Nonequilibrium systems are supposed to be complicated. Drive a system away from thermal equilibrium and you lose the powerful tools — partition functions, free energies, fluctuation-dissipation relations — that make equilibrium tractable. The steady state of a driven system is generally a mess: nonlinear dependencies, broken detailed balance, currents that cycle without settling.
Bebon and Speck found something clean hiding in the mess.
Take any continuous-time Markov network in steady state. Perturb it along a single edge — change one transition rate. Watch how the probabilities of different states respond. The probabilities of any two states are linearly related to each other. Not approximately. Exactly. Arbitrarily far from equilibrium.

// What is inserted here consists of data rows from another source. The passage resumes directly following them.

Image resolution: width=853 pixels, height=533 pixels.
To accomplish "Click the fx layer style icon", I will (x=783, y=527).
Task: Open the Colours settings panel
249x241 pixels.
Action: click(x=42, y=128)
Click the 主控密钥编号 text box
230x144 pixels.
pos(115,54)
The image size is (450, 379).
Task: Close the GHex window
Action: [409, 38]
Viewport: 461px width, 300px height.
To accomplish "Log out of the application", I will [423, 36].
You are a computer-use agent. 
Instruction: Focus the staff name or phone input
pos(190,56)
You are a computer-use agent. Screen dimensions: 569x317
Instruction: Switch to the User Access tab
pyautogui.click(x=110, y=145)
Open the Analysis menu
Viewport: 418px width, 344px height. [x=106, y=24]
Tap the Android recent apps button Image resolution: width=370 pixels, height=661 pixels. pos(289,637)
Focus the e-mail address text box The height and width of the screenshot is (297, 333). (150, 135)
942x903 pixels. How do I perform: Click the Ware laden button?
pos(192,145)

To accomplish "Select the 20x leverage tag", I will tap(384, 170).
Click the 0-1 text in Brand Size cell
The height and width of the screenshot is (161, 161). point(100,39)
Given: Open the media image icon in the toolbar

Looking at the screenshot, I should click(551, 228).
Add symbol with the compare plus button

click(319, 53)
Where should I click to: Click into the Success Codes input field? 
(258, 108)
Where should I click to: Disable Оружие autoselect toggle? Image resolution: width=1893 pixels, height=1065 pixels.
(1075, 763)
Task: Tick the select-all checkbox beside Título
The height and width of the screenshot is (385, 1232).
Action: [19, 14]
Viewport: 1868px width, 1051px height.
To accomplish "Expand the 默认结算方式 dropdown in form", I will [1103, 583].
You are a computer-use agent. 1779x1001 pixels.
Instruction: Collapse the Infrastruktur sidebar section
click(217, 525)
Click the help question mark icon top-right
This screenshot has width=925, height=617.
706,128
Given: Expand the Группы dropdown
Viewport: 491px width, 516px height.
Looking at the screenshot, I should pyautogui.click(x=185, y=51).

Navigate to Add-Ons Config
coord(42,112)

The proof uses spanning trees. The steady-state probability of any state in a Markov network can be written as a sum over directed spanning trees rooted at that state. When you perturb a single edge rate, these tree polynomials change in a specific way: they share a common factor that depends on the perturbation parameter. Dividing out that common factor reveals the linear relationship. The spanning tree structure imposes a geometric constraint on how state probabilities can co-vary.
This extends beyond probabilities. Currents — the net flow between states — and generic counting observables also satisfy mutual linearity. If you measure any two quantities that can be expressed as sums over states, their responses to a single-edge perturbation trace out a line, not a curve.
The result is stronger than it looks. Most exact results in nonequilibrium statistical mechanics require specific models or specific limits. This one requires nothing except the Markov property and a single perturbed edge. It holds for any graph topology, any rate values, any distance from equilibrium. The constraint is topological, not dynamical.
What it means practically: if you can measure how two observables respond to a perturbation, and the response isn't linear, then either the system isn't Markovian or the perturbation touches more than one edge. The linearity test becomes a diagnostic for hidden structure.
Far from equilibrium, where nearly everything is complicated, the spanning trees still hold things in line.